Anyway, I hope to someday have another one. I want to get her the minute she can be away from her mom, so all she ever knows is me and my family.

Ya Michelle, I think I like the term “looking to you for leadership”. That’s a good description of how a dog should react to stimulus. I know how you feel about wanting a pup to only know you, but this does not mean that an adult dog will be any less loyal or loving to you if adopted. Dogs just seem to know when they get a good person, even if they’ve been previously owned by more than one asshole. The bond between an adult dog and new owner can be just as strong as the one between a pup raised dog and owner. One of the saddest things we see occasionally is a senior dog who’s owner has died. Trying to find a home for a 10 yr. old pittie is next to impossible. Two years ago we ended up with a nine year old guy who was in great health and very active. A friend of ours was fostering him and fell in love and adopted him. He follows her everywhere and never lets her out of his sight. He could not be more her dog if she had raised him from 6 weeks of age. I guess alot of it depends on if you like puppies or not. Many people would rather avoid the work of training a pup. It can be pretty exhausting. Others love the challenge. Jason, sounds like your guy is a pretty dominant type. Not a whole lot you can do, but be careful with him around other dogs. Give him lots of praise and reward when he behaves well around other dogs.

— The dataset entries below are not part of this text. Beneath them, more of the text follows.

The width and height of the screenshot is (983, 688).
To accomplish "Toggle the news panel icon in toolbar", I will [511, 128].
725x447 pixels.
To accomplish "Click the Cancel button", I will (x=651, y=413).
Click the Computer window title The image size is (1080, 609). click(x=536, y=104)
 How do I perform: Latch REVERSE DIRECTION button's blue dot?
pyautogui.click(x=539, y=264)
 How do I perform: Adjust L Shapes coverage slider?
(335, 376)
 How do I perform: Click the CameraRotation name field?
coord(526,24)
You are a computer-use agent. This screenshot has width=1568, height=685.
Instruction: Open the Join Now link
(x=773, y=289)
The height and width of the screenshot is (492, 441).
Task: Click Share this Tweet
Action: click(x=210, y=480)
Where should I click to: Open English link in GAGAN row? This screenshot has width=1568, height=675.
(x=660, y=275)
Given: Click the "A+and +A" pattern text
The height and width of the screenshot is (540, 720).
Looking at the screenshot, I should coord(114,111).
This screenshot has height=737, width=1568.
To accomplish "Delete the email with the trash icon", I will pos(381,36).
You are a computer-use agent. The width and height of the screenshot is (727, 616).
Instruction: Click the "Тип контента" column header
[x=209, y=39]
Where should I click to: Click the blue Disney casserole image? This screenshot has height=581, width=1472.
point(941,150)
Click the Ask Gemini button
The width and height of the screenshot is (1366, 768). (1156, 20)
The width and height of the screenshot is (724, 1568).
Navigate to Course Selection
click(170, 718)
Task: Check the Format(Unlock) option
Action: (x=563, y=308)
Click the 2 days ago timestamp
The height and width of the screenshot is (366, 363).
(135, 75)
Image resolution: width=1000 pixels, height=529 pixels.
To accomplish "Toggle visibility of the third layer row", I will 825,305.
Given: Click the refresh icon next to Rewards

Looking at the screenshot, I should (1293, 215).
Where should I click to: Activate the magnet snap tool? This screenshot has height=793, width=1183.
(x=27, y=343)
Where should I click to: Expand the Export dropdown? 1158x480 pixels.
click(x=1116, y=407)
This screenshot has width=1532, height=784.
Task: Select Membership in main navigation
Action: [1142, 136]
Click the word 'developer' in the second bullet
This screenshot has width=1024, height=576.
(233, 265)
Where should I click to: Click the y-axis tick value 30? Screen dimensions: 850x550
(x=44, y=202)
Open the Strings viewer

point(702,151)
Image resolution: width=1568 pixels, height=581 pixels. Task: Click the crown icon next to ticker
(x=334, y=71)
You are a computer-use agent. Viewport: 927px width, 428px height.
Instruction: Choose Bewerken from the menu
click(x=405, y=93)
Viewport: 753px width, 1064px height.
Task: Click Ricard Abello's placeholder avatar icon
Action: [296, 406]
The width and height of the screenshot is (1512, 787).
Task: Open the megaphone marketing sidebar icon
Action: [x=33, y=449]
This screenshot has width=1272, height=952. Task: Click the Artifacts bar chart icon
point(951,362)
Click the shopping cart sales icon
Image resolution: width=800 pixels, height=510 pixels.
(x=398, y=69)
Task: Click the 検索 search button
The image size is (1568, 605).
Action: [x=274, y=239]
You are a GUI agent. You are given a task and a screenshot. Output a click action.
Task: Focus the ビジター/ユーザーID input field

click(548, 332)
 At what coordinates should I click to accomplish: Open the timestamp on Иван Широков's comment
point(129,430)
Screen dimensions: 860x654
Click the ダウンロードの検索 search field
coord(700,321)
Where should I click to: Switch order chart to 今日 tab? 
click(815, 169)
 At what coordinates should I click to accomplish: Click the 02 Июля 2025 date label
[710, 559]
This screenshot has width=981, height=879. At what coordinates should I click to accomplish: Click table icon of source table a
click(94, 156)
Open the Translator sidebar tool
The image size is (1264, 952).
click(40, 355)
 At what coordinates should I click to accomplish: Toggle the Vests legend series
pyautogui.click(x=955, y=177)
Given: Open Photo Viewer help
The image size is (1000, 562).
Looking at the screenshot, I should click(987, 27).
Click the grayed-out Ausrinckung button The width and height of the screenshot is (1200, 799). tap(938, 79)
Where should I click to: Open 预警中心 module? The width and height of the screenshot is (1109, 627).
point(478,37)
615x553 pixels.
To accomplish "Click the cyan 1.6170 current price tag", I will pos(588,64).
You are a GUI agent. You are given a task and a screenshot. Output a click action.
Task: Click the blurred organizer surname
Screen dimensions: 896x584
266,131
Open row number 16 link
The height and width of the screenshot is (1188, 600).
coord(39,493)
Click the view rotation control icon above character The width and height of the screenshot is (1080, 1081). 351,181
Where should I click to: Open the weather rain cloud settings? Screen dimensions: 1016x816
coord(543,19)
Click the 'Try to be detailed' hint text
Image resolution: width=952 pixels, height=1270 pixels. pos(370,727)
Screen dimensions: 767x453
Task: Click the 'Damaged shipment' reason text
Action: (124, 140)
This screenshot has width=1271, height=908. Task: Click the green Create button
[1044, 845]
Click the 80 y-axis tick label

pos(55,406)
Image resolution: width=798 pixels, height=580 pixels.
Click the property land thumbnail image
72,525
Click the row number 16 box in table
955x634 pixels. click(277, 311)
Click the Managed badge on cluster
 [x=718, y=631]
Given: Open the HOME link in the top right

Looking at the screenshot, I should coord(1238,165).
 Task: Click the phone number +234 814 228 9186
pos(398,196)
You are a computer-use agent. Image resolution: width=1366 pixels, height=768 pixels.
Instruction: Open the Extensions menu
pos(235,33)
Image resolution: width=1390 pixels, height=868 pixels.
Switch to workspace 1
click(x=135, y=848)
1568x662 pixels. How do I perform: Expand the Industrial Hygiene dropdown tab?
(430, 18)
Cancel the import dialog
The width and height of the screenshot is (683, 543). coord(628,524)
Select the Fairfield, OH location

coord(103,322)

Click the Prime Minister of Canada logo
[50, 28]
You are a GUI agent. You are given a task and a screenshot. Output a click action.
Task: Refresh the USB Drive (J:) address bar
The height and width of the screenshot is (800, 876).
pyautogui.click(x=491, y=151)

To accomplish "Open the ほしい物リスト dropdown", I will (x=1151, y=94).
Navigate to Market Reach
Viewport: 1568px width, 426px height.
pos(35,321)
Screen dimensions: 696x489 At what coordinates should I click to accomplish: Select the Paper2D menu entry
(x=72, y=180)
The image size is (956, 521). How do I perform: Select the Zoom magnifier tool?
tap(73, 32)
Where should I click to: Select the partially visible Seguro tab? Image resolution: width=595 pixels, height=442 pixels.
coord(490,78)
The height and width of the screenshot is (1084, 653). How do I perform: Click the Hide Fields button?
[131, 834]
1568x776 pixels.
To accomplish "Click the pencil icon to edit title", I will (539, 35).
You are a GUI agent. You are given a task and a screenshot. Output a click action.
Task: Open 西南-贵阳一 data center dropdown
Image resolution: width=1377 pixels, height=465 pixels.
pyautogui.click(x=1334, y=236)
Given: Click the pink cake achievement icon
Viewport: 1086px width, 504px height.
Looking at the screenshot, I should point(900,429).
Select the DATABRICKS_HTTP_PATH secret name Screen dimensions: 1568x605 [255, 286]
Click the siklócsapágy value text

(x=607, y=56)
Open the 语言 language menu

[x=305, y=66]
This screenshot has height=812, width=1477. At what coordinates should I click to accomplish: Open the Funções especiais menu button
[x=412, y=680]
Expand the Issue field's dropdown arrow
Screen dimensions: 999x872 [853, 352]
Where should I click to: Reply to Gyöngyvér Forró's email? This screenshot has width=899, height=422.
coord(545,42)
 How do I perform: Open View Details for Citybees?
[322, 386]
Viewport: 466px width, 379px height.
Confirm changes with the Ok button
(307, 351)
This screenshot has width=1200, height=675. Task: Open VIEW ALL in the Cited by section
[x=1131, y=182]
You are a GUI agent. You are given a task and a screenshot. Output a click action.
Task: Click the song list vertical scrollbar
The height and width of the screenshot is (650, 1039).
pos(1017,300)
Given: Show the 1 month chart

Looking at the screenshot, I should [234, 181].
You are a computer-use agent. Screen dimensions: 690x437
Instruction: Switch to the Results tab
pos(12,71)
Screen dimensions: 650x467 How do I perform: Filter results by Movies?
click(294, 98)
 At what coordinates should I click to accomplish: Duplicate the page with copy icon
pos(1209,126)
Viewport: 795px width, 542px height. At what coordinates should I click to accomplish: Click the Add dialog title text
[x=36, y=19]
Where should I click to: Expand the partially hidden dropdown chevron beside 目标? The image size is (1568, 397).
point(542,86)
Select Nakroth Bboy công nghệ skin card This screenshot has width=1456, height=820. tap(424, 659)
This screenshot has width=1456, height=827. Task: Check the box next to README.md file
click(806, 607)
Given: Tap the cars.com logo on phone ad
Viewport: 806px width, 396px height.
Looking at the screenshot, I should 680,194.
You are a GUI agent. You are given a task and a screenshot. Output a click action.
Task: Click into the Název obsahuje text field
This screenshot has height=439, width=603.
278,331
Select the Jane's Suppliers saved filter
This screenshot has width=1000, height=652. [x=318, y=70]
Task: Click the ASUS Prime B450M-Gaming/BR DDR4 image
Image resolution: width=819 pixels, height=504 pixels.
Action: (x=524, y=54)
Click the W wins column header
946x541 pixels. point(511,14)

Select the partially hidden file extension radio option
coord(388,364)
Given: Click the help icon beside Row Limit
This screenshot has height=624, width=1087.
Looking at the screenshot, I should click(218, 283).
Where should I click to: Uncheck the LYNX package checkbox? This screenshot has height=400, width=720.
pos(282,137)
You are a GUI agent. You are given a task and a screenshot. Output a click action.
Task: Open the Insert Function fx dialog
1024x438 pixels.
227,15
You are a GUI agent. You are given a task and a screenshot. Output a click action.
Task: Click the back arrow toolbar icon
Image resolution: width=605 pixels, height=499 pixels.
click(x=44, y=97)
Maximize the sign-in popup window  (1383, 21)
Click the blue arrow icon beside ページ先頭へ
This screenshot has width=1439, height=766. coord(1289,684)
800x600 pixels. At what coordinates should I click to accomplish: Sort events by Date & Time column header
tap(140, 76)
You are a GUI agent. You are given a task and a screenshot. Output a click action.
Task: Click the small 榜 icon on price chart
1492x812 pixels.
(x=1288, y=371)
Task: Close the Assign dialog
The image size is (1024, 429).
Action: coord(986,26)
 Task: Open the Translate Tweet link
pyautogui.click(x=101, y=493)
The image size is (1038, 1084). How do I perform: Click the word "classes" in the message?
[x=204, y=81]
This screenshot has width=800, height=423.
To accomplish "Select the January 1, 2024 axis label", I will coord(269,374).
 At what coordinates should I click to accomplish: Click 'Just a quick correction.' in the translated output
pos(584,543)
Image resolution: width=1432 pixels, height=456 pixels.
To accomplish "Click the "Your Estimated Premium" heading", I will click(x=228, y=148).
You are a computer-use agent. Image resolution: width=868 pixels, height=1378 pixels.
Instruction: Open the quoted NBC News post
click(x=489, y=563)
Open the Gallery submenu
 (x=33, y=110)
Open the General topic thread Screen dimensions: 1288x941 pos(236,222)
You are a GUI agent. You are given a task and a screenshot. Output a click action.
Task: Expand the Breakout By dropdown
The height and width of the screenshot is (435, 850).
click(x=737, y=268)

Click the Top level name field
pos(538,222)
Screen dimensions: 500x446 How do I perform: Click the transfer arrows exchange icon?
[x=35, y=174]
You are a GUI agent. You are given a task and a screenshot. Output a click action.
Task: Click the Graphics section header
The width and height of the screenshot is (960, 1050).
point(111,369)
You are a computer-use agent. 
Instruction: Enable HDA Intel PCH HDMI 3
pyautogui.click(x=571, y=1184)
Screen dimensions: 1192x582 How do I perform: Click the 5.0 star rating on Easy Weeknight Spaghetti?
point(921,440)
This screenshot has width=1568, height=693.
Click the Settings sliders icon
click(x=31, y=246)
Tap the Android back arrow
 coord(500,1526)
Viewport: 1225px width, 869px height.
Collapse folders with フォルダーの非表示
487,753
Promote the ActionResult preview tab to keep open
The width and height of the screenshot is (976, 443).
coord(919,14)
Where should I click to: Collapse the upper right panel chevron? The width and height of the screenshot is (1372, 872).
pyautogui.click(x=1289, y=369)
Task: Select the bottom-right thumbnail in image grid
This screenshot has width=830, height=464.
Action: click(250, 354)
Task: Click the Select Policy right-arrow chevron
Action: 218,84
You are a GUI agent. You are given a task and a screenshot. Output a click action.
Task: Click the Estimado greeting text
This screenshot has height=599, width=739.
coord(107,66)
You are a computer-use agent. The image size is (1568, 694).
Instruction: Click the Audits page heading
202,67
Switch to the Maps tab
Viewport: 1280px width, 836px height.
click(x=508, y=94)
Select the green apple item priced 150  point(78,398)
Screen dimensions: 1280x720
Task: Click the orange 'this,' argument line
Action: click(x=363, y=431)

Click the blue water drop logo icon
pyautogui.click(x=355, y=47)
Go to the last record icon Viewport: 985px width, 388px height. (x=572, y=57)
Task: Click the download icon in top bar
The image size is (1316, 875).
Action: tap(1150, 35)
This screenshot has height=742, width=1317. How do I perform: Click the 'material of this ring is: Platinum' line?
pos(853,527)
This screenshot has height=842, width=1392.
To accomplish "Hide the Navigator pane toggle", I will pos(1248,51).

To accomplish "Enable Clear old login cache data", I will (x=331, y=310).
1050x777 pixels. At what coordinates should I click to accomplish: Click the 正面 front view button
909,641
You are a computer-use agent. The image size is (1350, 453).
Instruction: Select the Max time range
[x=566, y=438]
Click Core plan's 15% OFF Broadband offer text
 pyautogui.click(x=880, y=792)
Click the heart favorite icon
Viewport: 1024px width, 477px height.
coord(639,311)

Magnus, I know what you mean, but I have adopted 3 adult animals and gotten burned on all 3. I doubt I will ever take a chance on another. It’s not easy to admit, but it’s true. Cleo was a sweet, loveing ‘little’ dog, but she never ever should have been adoptable under any circumstances. I miss her every day, I’m glad I owned her, but I never should have been able to. I want a puppy for the express reason of knowing her history, knowing that she has only known love and understanding, and knowing she has been guided to being the best dog she can be. Idealist? Perhaps, but all I can do is my best.

point taken.

I feel your pain. I had to recently put a kitten down. I found him in my hallway, little thing, maybe two months old, with a big patch of fur missing on the back of his neck. I took him upstairs and had to keep him away from my other cat. That little bugger was wild. The other cat was a lot bigger, but this little bastard would chase her, stop when she hissed, and then chase her again. Of course all this was at midnight when I was trying to sleep. And whenever I ordered food, he’d run to the door because he knew what was coming. Well, one day, I woke up and he was hoping around all crazy, like he couldn’t breath. I checked him, got him to calm down, and he seemed fine. I stayed in for a few hours to see if he was ok. I had some errands to run and thought he was ok. I come back and he’s behind the fridge, somehow (I had it pushed against the wall). Well, there was no telling how long he was there, but when I freed him, he just hopped around all crazy again, drooling at the mouth, just going to the bathroom everywhere. As I was trying to find a clinic to bring him to, he was just standing with his head against the wall, toungue sticking out of his mouth. The ride in the taxi was one of the hardest in my life. He was so sick. After waiting for two hours for the vet, he told me the cat had FID and there was nothing I could do for him. I know I only had him for a month, but I miss that little cat.

Bronx - How horrible!!! I am so sorry. A month? I knew Cleo was a ‘case’ after a week but was too attached to give her up to be destroyed. You did your best… and should you ever want another cat there are thousands needing homes. I’d recommend a Maine Coon, I have 1 1/2 of them… awesome breed.

I’m truly sorry. On the bright side you go to say goodbye. You were there for his final moments. Not many people have that opportunity with their loved ones when they pass.

May he rest in peace.

I mean absolutely no disrespect, but I am very curios whether or not anyone who has contributed to this thread is either married or has kids.